Exercises

Contents

Exercises#

SVD#

  1. Let’s have a look at a simple movie ratings matrix of six users and four movies:

    \[\begin{align*} D=\begin{pmatrix} 5 & 5 & 1 & 1\\ 5 & 5 & 1 & 1\\ 5 & 5 & 1 & 1\\ 1 & 1 & 5 & 5\\ 1 & 1 & 5 & 5\\ 5 & 5 & 5 & 5 \end{pmatrix} \end{align*}\]
    • a. Which patterns of movie preferences can you detect in the matrix \(D\)?

    • b. Can you denote a rank-2 factorization of \(D\) which reflects the assignment of users to the patterns you found?

    • c. Compute a rank-2 truncated SVD of \(D\). Do the movie patterns denoted by the SVD solution reflect the patterns you identified?

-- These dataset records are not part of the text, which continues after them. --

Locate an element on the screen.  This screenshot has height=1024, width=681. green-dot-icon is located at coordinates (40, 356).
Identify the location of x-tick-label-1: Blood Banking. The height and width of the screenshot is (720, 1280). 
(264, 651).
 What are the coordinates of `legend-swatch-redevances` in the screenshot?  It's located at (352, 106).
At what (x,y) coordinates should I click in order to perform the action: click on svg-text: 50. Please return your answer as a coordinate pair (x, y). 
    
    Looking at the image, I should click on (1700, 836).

  2. Consider the movie recommendation matrix from the lecture, whose missing values are imputed with the mean value of \(\mu=3\):

    \[\begin{align*} D=\begin{pmatrix} 5 & \mu & 1 & 1 \\ \mu & 1 & 5 & \mu \\\ 2 & 1 & 5 & 3 \\ 4 & \mu & 4 & 2\\ 5 & 5 & \mu & 1 \\ \mu & 1 & 5 & 3 \end{pmatrix} \end{align*}\]

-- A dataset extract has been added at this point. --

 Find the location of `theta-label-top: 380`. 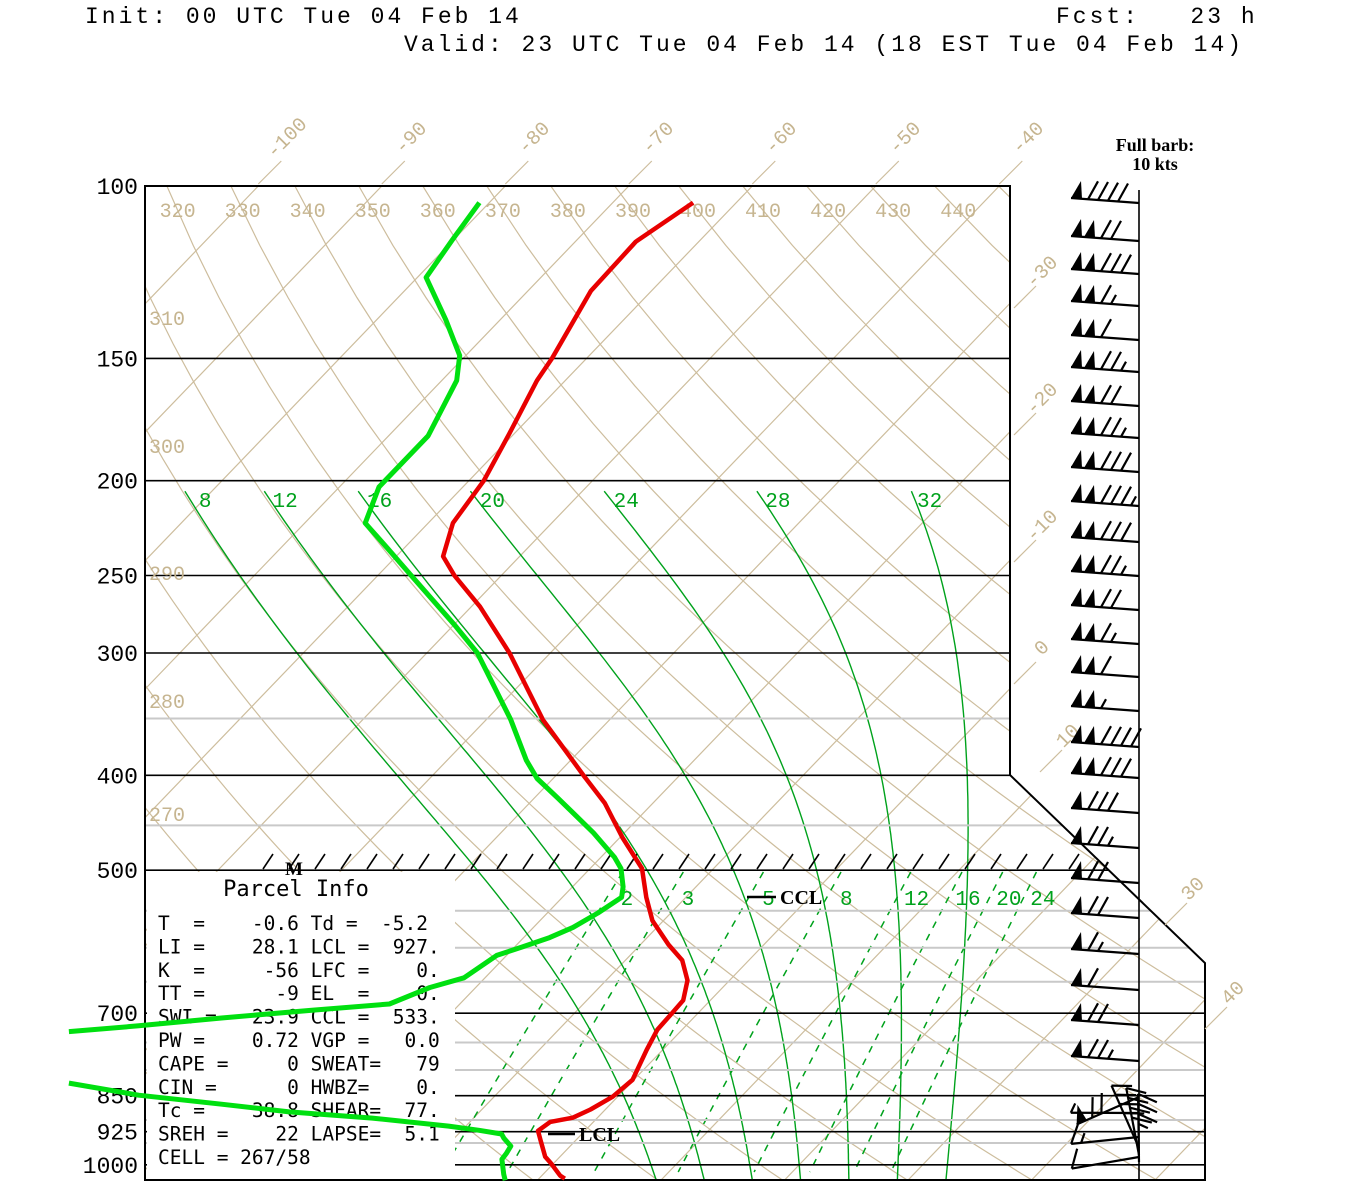

theta-label-top: 380 is located at coordinates (568, 212).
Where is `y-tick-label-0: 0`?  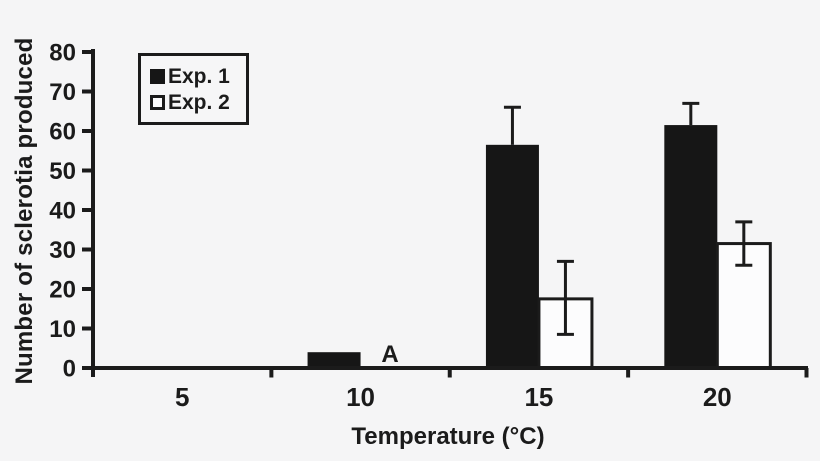 y-tick-label-0: 0 is located at coordinates (70, 370).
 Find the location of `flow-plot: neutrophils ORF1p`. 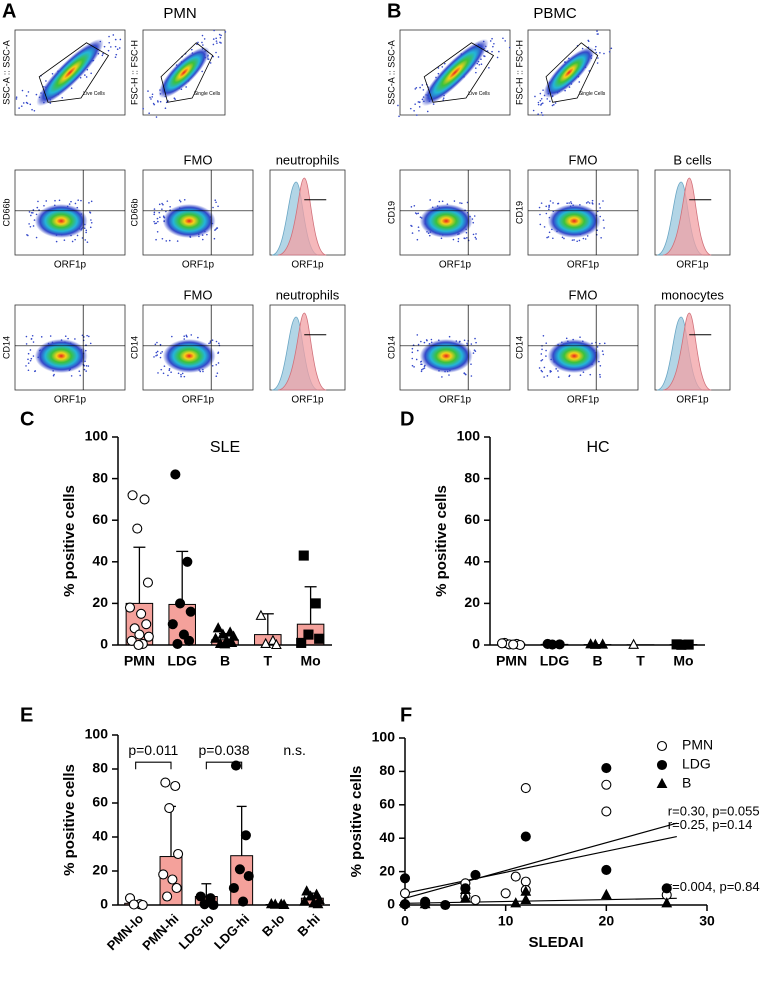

    In the example of the lecture, we have used a rank of 2. Try using a rank of 1, 3 and 4 and evaluate the obtained recommendations. Which rank would you choose?

  3. Show that the minimum approximation error of a rank-\(r\) matrix factorization of the data \(D\in\mathbb{R}^{n\times d}\) is equal to the sum of the \(\min\{n,d\}-r\) smallest singular values of \(D\):

    \[\sigma^2_{r+1}+\ldots+\sigma^2_{\min\{n,d\}}=\min_{X,Y}\lVert D -YX^\top\rVert^2 \quad \text{s.t. } X\in\mathbb{R}^{d\times r},Y\in\mathbb{R}^{n\times r}.\]

PCA#

  1. Show that the constraint \(Z^\top Z=I\), where \(Z\in\mathbb{R}^{n\times r}\) and \(r<n\), which is imposed for the objective of PCA, implies that \(Z\) has orthogonal columns, and all columns have a Euclidean norm of one.

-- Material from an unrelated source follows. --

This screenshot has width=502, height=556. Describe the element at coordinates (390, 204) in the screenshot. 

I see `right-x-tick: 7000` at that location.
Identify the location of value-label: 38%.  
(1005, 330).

  2. We define a new feature \(\mathtt{F}_3 = \mathtt{F}_1 + 2\mathtt{F}_2\), given the following data:

    \(\mathtt{F}_1\)

    \(\mathtt{F}_2\)

    2

    -2

    0

    3

    1

    -2

    1

    1

    1. Compute the sample variance of the new feature by computing the new feature values and then computing the variance of these values.

    2. Compute the sample variance of the new feature by means of the formula derived in the lecture: \(\sigma_{\mathtt{F}_3}^2 = \frac1n\lVert (D-\mathbf{1}\mu_{\mathtt{F}}^\top )\alpha\rVert^2\)

    3. Plot the data points and the vector \(\alpha\) which defines the new feature \(\mathtt{F}_3\). Does \(\alpha\) indicate a direction of high or low sample variance in the data? How can you compute the variance in the direction of \(\alpha\)?

    4. Compute the variance and direction of maximum variance in the data.

  3. Given a data matrix \(D\in\mathbb{R}^{n\times d}\), Show that every right singular vector \(V_{\cdot k}\) of the centered data matrix \(C=D -\vvec{1}{\bm \mu_\mathtt{F}^\top }\) indicates a new feature \(\mathtt{F}_{V_{\cdot k}}= V_{1k}\mathtt{F}_1 + \ldots + V_{dk}\mathtt{F}_d\) whose sample variance is given by the corresponding squared singular value divided by the number of samples \(\sigma_k^2/n\).

  4. Given an \(n\times d\) data matrix \(D\), gathering \(n\) observations of \(d\) features \(\mathtt{F}_1,\ldots,\mathtt{F}_d\). We define a new feature \(\displaystyle\mathtt{F}_{d+1}= \sum_{k=1}^d \alpha_k\mathtt{F}_k\).

    1. Show that the sample mean of the new feature can be computed by the matrix-vector product \({\bm \mu_{\mathtt{F}_{d+1}}=\bm \mu_\mathtt{F}^\top \alpha}\), where \(\bm \mu_\mathtt{F}^\top = \begin{pmatrix} \mu_{\mathtt{F}_1} &\ldots & \mu_{\mathtt{F}_d}\end{pmatrix}\) gathers the sample means of all other features.

    2. Show that the sample variance of the new feature can be computed as \(\sigma_{\mathtt{F}_{d+1}}^2 = \frac1n\left\lVert \left(D -\vvec{1}{\bm \mu_\mathtt{F}^\top }\right){\bm\alpha}\right\rVert^2\).